The report summarizes the actions taken by the Bank in 2010 to measure and improve the social, economic and environmental impact of the IDB’s work throughout the region. It reports on the development impact of several ongoing IDB projects in the region, in areas such as agriculture, education and on the Bank’s work in Haiti, offering a unique opportunity to share important lessons learned with policymakers and the public in general.
“Since the adoption of the Bank’s Development Effectiveness Framework in 2008, we are committed to make a sustained effort to show that every development project we finance has the impact we expect it to have, and that all the transactions associated to the implementation of the project are held to the highest standards of transparency and accountability”, said IDB President Luis Alberto Moreno.
“Our shareholders as well as the people of Latin America and the Caribbean would expect no less. We have made clear advances but this is still the beginning of a process. We are proud to share what we are learning and we hope the conclusions of this report will help the Bank and policymakers in the region identify the projects and policies that work best to help accelerate the economic and social development of the region.”
The report looks into the way the Bank designs projects, how the Bank evaluates their impact and how aligned the Bank’s investments are with the most urgent development needs of borrowing member countries. It shows that the percentage of sovereign guaranteed operations that at entry have information to measure and provide evidence on their results increased to 96 percent in 2010 from 75 percent in 2009. Currently, more than half of the projects use cost-benefit analysis in project design.
The report recognized the IDB’s efforts to measure and document the direct development impact generated by its projects in recent years but noted that more still needs to be done. Over the past three years, the Bank has more than tripled the percentage of projects that include an evaluation component in order to directly measure their impact on development to 27 percent in 2010 from 8 percent in 2007.
Lessons learned: highlights
The report looks into what the Bank is doing to evaluate the development impact of five institutional priorities that were agreed by IDB governors last year under the terms of the ninth general capital increase: social policy for equity and productivity; infrastructure for competitiveness and social welfare; institutions for growth and social welfare; competitive regional and global international integration; and protect the environment, respond to climate change, promote renewable energy and ensure food security.
The evaluations sought to improve the information available about the impact of policies and programs with a longstanding tradition of support in the region and projects where the IDB’s involvement is more recent and knowledge about the effectiveness of such interventions is limited.
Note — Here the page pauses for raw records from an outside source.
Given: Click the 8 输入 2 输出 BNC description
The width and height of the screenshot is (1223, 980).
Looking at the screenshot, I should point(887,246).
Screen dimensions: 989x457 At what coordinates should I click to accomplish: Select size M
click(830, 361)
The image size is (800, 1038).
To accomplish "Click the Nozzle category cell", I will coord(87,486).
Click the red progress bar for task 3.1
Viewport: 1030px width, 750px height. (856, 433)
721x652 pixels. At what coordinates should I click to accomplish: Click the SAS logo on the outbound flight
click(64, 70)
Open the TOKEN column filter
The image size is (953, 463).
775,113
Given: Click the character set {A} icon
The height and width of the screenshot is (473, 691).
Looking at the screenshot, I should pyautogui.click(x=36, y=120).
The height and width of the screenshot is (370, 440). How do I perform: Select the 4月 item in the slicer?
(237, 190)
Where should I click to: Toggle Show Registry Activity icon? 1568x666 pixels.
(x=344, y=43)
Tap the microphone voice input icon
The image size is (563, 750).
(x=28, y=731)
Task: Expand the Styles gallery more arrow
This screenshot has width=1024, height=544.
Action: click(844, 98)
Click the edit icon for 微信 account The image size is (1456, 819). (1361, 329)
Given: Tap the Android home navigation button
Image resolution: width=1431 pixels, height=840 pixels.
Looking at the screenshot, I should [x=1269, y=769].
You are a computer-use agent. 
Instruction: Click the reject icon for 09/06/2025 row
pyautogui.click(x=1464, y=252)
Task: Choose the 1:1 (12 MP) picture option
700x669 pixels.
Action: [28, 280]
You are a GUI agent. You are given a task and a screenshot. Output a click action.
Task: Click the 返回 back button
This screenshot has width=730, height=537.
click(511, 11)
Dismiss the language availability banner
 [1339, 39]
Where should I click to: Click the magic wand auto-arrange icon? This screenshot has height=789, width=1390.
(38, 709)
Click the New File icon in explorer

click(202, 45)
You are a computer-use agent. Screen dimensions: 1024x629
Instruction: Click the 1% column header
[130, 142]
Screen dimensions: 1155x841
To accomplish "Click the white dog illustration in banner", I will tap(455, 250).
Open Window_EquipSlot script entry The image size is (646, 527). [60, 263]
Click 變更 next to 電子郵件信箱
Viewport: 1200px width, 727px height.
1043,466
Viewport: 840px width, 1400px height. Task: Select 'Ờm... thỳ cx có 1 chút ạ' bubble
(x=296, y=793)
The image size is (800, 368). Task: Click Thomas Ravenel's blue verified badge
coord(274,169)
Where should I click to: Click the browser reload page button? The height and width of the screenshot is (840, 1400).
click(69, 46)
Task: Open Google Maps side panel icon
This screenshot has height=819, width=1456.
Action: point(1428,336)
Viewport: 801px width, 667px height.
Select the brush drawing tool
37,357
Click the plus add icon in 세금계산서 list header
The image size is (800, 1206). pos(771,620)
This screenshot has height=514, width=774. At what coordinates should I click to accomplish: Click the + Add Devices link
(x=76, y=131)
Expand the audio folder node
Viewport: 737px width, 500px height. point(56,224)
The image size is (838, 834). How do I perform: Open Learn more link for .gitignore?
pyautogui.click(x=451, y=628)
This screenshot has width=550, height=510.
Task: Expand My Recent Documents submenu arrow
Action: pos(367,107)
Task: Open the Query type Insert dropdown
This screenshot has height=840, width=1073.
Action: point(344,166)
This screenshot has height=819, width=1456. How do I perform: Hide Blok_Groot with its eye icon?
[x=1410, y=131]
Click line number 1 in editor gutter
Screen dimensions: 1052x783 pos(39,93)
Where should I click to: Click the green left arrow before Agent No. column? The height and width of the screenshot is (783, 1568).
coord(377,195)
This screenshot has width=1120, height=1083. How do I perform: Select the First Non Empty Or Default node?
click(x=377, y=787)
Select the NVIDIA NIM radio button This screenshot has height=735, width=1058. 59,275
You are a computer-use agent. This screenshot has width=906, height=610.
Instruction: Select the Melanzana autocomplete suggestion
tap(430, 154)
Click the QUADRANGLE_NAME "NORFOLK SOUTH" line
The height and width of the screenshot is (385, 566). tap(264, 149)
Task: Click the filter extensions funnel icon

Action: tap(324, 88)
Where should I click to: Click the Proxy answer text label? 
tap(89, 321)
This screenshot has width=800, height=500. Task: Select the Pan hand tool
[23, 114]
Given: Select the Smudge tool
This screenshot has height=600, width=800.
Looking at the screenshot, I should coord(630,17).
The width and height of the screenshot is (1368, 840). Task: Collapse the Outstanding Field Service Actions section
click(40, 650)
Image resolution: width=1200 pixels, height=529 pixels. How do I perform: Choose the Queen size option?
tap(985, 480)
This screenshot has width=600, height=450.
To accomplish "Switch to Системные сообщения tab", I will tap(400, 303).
Highlights include:
- Under social policy for equity and productivity, for example, the report analyzes the impact of an IDB-backed project to improve math and science learning in Argentina. The analysis provides valuable information on pedagogical approaches and curriculum materials that work when teachers have content and pedagogical gaps, and students come from socioeconomically disadvantaged backgrounds.
- In infrastructure, the report analyzed the benefits generated by the second phase of a program to improve living conditions in slums in Rio de Janeiro through better water and sanitation and improved housing. It shows that the program, known as Favela-Bairro, is enhancing access to services, increasing the value of dwellings, and improving school attendance, particularly in preschool. It notes that there is still little evidence the program is helping increase employment, participation in social and recreational activities, or improving other types of behaviors.
- In the field of institutions for growth and social welfare, the report discusses programs to increase savings among Latin immigrants in the United States. It shows that fostering greater competition in the money-transmission industry or providing Latin American immigrants information on the lowest-cost remittance services can help reduce transaction costs and allow migrants to send more money home. It also shows that providing assistance to financial institutions to develop financial products that offer migrants more control over remittance uses can increase savings.
- Under competitiveness and regional integration, the report looks into the long-term effects of funds that support technology transfers for companies. The Bank carried out a study on the effects of a matching grant program managed by Colombia. The study shows that the program helped improve products developed by firms, make them more efficient and gain market share.
- The report also provides details on evaluations the IDB is starting to conduct on environmental projects, including programs to transfer agriculture technology to improve farm productivity in the Dominican Republic, sustainable tourism projects and conservation programs among others.
- As the largest multilateral donor in Haiti, the IDB has been playing a leading role in the country’s recovery from last year’s earthquake. The report analyzes the Bank’s response in Haiti and shows that our programs helped build more than 800 temporary classrooms allowing 70,000 children go back to school last year and connect more than 12,000 households to potable water and sanitation.